(Records from a data source)
::::

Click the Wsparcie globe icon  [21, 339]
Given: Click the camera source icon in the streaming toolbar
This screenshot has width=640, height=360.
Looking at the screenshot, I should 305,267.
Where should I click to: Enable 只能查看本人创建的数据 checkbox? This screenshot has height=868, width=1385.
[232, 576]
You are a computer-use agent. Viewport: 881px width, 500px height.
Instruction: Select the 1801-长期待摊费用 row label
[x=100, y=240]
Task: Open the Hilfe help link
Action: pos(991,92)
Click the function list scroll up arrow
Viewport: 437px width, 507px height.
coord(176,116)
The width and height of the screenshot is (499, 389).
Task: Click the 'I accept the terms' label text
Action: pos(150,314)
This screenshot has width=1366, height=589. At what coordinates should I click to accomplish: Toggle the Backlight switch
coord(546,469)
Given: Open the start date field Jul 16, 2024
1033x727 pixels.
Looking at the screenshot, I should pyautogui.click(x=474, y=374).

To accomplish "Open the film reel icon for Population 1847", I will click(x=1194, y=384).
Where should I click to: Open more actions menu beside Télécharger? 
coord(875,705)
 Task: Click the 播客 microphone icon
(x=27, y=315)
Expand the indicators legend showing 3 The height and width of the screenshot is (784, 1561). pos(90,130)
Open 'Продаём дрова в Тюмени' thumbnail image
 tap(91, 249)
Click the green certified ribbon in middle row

::::

▶ **PROBLEM DETAILS**: Respond with one number, namely the count of lines in the entries above that hold the word "Given".

▶ **RESULT FOR THIS TASK**: 2